This is based on a 1 per cent quarterly increase until 2048 that exceeds the predicted inflation rate.
TWU NSW boss Richard Olsen said it was “nothing short of complete madness”.
The state secretary called on the newly-appointed Metropolitan Roads Minister Natalie Ward to take action in 2022.
“Under this government, increases on our toll roads have become just as much a part of Sydney’s New Year’s ritual as the fireworks on the Harbour Bridge,” Mr Olsen said.
“There’s nothing more urgent for the new Roads Minister than providing relief to owner-drivers and transport operators who are being crippled by these massive toll road costs.
“The numbers don’t lie – if the government doesn’t do something urgently, the cost of using these toll roads will triple within the next 25 years.
“How are truck drivers and other small businesses using these roads supposed to afford those kinds of increases?”
Ms Ward said the NSW government was committed to financially supporting those drivers who choose to use toll roads more often.
“The NSW government is focused on reducing cost of living pressures on NSW households with more than 70 rebates and savings available, including the Toll Relief program and Small Business Fees and Charges Rebate scheme,” Ms Ward said.
“Last financial year almost $70m was paid to more than 200,000 eligible drivers under the Toll Relief scheme which allows regular toll users to claim free rego or half-priced rego.
“That’s in addition to other initiatives including the M5 South-West Cashback scheme and the Small Business Fees and Charges Rebate. This was recently increased from $1500 to $2000 to provide even more relief for regular toll users.
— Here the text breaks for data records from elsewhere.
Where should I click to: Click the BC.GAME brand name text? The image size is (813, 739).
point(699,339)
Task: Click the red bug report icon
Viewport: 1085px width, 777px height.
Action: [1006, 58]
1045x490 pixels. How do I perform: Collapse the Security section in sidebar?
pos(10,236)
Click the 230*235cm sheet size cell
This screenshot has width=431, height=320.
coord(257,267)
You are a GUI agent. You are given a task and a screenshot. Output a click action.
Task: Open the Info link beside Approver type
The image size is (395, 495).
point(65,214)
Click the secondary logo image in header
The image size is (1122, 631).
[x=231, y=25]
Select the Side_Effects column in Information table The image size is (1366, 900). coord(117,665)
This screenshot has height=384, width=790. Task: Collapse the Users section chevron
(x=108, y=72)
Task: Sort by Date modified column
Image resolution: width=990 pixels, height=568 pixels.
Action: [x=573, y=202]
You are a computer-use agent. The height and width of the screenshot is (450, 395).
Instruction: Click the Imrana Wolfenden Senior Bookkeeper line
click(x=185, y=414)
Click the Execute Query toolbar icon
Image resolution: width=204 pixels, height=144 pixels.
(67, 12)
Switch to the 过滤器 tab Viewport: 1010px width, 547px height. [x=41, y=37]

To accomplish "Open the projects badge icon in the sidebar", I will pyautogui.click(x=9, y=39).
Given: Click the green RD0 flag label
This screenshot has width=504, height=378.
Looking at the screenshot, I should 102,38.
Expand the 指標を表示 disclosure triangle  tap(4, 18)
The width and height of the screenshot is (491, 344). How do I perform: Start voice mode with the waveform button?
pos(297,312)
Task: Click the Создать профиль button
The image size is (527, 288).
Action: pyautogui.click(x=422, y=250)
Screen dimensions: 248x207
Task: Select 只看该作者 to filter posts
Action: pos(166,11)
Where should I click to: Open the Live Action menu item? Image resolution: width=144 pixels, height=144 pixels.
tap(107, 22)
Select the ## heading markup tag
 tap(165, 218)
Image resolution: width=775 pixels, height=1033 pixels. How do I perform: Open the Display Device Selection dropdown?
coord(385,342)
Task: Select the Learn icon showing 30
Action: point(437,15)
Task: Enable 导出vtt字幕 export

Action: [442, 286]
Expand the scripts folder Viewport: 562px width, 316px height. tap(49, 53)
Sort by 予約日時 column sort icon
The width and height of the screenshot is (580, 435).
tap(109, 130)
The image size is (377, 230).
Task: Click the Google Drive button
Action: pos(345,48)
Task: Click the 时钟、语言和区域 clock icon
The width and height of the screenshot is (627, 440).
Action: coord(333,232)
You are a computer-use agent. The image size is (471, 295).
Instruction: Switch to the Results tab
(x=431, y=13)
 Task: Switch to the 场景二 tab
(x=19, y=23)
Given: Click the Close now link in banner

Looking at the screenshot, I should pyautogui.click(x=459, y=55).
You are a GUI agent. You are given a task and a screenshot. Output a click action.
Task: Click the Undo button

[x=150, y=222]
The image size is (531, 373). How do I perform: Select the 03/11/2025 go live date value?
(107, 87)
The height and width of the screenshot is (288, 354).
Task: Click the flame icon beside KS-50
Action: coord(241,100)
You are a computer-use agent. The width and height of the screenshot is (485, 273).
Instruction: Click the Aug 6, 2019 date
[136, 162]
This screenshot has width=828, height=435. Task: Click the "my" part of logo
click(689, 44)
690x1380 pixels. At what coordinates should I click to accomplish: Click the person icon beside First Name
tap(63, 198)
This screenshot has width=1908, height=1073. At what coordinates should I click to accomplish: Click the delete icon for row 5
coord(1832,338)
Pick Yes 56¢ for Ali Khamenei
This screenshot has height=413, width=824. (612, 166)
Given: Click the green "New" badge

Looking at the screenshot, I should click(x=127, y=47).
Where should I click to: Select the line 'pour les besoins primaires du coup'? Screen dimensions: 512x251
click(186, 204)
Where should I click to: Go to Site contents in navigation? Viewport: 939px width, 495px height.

“There are a range of factors that have not been considered by the TWU in comparing today’s prices to speculation across a 30 year period.”
NSW Labor has previously vowed to make toll roads a hot button election issue, with NSW Labor leader Chris Minns this year calling for an end to new tolls on existing roads and deals that would keep toll increases in line with inflation.
Tolls on nine roads increased on January 1.